No clinical validation with end-users is performed. The model is evaluated against expert annotations but not tested in a clinical workflow (e.g., with radiologists/dermatologists assessing its utility in real-world diagnosis). This gap limits the demonstration of its practical clinical impact.

 

Some minor issues:

Table/figure reference mismatches, e.g., “Table 4” in text on page 21 should be Table 3.

Algorithm description is high-level. Algorithm 1 could be more detailed for better reproducibility.

Justification for loss function coefficients should be added. The paper should explain how the balancing coefficients (α, β, γ, λ_b) for the hybrid loss were selected (e.g., grid search on the validation set, empirical tuning) to enhance transparency.
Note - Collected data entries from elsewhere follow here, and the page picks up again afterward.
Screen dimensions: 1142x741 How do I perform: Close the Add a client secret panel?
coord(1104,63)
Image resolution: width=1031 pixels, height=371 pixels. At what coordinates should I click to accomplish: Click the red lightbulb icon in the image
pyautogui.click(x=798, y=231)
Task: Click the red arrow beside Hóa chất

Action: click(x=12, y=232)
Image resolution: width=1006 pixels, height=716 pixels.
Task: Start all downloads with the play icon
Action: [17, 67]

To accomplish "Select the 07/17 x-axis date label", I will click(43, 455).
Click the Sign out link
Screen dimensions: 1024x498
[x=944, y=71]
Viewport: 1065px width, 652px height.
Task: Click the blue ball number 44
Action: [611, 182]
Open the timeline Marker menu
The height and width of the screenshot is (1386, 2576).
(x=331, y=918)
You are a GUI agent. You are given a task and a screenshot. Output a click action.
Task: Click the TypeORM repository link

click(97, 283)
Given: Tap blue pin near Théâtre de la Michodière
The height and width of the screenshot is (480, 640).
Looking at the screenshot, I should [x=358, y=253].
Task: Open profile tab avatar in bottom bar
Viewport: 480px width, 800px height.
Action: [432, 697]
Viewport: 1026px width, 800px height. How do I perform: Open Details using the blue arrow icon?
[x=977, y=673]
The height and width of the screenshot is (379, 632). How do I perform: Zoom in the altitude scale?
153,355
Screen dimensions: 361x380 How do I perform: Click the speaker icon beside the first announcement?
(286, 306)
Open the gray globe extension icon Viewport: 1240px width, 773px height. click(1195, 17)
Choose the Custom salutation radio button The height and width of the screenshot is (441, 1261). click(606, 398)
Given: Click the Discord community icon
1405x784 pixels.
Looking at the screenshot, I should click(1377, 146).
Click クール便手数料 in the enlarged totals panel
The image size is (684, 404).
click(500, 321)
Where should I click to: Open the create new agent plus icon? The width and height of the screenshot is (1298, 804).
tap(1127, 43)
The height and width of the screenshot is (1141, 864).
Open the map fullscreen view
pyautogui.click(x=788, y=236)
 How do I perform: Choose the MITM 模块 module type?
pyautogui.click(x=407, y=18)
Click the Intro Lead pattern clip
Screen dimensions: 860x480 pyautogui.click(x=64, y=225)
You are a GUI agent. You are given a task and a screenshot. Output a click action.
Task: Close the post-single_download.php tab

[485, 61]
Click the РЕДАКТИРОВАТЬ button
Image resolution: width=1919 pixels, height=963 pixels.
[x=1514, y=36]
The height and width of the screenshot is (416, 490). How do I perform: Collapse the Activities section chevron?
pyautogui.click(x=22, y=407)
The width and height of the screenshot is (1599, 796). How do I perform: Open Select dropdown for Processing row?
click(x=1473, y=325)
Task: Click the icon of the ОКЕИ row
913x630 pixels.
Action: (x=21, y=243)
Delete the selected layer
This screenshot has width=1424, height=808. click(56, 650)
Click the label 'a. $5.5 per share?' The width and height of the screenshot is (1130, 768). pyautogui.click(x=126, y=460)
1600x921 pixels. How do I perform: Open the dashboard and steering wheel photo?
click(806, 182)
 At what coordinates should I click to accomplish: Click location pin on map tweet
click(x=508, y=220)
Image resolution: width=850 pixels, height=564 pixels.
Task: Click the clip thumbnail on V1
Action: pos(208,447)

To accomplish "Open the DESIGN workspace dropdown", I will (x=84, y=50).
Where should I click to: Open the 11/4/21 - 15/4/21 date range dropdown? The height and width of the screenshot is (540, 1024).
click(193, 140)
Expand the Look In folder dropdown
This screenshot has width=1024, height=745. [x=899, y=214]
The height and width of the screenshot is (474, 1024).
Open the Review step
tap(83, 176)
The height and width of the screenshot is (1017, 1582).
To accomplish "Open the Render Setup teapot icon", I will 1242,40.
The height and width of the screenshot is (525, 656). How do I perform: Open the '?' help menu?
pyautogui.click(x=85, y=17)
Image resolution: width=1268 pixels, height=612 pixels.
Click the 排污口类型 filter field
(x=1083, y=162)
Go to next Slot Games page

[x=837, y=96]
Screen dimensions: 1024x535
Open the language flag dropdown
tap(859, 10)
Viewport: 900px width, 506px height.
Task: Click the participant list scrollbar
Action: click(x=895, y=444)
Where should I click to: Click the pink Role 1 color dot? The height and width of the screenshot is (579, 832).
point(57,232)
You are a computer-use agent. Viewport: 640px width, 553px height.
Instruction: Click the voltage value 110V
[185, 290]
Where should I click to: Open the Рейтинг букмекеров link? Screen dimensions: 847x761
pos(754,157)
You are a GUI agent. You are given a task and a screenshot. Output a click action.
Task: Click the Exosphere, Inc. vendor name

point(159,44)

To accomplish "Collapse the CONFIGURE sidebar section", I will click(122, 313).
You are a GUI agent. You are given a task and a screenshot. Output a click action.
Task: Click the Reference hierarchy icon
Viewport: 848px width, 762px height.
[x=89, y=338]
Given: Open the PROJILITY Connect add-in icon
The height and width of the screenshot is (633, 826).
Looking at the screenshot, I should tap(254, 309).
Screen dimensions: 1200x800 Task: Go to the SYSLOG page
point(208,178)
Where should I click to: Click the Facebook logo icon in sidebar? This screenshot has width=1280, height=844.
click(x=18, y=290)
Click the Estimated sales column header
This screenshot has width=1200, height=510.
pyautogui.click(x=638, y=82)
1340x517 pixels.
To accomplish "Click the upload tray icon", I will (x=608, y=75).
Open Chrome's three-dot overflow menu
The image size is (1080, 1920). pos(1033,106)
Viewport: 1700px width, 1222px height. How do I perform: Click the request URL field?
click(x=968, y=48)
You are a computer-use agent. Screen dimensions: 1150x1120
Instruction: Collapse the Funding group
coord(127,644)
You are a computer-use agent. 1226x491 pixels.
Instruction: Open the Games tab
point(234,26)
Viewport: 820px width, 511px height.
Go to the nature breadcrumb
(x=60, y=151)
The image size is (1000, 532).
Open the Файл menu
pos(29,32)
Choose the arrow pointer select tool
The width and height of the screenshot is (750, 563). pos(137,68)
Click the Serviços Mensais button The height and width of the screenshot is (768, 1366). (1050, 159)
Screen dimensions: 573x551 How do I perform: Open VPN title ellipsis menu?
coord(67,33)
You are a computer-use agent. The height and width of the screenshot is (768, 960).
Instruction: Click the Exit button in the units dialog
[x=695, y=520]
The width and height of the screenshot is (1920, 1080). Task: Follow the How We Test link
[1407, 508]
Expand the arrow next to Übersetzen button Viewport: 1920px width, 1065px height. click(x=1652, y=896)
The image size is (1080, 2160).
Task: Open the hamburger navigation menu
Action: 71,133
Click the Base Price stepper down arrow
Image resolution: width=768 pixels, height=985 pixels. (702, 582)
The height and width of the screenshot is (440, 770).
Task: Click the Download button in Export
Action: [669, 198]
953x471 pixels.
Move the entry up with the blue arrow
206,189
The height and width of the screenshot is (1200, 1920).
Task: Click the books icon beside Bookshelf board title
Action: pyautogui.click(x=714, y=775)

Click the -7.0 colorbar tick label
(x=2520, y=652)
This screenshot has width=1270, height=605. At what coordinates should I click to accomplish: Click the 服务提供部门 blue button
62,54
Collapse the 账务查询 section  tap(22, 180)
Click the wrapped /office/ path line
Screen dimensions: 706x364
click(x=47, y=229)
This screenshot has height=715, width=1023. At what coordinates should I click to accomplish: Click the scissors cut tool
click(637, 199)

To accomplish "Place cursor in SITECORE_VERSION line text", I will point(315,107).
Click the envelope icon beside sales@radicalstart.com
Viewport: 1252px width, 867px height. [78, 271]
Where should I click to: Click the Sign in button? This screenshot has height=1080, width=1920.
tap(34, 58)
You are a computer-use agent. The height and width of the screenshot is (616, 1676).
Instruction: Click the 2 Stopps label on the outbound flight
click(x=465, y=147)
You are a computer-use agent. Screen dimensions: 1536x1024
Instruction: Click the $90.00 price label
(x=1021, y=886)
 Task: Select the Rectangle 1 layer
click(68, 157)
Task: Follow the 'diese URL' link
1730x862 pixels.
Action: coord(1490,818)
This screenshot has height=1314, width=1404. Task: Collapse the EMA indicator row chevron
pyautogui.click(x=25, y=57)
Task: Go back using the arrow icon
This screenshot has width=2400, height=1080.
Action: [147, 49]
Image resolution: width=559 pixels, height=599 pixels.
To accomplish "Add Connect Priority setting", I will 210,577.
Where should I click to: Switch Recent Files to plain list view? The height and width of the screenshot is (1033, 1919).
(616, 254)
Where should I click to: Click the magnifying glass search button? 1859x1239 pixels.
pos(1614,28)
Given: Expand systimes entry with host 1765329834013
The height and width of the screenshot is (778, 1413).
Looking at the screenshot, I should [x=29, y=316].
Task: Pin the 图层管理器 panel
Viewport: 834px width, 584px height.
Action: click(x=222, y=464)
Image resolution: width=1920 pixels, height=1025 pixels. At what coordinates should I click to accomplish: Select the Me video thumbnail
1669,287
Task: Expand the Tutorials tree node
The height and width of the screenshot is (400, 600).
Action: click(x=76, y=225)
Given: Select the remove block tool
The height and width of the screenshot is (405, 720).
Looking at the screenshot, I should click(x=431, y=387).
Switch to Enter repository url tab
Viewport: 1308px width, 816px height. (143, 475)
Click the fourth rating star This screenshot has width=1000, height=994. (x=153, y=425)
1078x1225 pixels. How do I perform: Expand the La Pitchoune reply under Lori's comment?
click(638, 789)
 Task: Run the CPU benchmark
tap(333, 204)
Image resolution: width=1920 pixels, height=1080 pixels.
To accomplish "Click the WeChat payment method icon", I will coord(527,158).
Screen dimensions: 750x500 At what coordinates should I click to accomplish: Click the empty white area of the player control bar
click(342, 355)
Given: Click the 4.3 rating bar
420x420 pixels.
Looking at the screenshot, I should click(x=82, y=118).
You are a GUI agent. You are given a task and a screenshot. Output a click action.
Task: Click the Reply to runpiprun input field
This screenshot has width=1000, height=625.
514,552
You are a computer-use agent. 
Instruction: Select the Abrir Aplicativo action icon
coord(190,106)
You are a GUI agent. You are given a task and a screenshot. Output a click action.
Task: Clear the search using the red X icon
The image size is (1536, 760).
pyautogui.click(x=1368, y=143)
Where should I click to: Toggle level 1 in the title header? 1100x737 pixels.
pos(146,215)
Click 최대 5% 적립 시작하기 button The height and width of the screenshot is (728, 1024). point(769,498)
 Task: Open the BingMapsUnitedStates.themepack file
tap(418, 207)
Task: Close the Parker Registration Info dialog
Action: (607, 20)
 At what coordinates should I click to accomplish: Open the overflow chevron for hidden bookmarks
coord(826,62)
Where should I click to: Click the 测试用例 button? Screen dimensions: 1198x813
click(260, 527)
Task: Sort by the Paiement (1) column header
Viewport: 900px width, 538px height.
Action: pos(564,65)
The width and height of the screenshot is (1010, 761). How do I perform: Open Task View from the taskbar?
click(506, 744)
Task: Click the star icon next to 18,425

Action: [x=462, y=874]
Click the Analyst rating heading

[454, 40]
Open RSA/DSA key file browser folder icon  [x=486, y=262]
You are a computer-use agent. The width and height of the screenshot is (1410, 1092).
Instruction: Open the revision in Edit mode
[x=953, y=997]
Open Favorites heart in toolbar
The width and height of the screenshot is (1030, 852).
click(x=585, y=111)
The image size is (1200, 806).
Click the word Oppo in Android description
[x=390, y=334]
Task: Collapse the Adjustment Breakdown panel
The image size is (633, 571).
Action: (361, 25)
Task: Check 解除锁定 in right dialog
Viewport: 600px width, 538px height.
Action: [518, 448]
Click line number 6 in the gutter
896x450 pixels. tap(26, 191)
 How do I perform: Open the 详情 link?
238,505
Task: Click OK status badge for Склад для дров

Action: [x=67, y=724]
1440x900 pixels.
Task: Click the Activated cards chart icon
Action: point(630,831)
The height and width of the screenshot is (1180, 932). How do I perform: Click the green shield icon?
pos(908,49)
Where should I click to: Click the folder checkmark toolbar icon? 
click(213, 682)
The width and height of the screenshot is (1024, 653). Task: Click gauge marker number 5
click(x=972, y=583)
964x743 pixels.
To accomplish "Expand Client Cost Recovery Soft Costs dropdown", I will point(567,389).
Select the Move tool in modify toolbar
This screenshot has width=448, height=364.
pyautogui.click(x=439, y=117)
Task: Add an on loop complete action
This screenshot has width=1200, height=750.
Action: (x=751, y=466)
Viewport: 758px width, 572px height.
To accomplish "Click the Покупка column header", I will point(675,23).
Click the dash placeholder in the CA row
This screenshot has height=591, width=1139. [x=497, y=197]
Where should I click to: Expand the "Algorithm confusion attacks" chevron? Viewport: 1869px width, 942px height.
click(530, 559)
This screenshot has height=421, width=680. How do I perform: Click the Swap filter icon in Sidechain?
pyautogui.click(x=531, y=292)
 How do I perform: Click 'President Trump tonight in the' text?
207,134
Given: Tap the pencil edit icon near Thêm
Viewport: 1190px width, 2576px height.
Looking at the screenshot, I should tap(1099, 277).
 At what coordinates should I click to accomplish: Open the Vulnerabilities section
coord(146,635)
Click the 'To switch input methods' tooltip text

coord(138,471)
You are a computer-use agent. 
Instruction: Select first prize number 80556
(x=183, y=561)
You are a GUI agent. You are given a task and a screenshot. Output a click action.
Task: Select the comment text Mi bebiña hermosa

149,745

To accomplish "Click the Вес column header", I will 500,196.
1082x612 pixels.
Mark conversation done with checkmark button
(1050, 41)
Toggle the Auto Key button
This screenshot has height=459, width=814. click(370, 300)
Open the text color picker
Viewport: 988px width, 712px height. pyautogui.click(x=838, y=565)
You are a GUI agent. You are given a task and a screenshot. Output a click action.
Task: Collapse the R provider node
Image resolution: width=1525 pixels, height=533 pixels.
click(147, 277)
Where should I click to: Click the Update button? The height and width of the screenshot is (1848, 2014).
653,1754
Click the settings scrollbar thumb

A discussion of computational efficiency trade-offs would be valuable. Comparing the model’s parameter count and inference time to lightweight alternatives (e.g., MobileNet-based segmenters) would help readers assess its deployment feasibility in resource-constrained clinical settings.

Edge case performance analysis is lacking. The paper mentions irregular and low-contrast lesions but does not explicitly analyze performance on edge cases (e.g., very small lesions, lesions overlapping with healthy tissue). A sub-analysis of these cases would highlight the model’s strengths and weaknesses.

Author Response

Dear Reviewer!

Based on your comments and suggestions, we have modified and revise our manuscript.

Please have a look the attached PDF File.

Regards!

Author Response File: Author Response.pdf

Round 2

Reviewer 1 Report

Comments and Suggestions for Authors

The Authors have addressed my comments successfully.

Reviewer 3 Report

Comments and Suggestions for Authors

I am satisfied with the authors' response to the comments and recommend the manuscript for publication.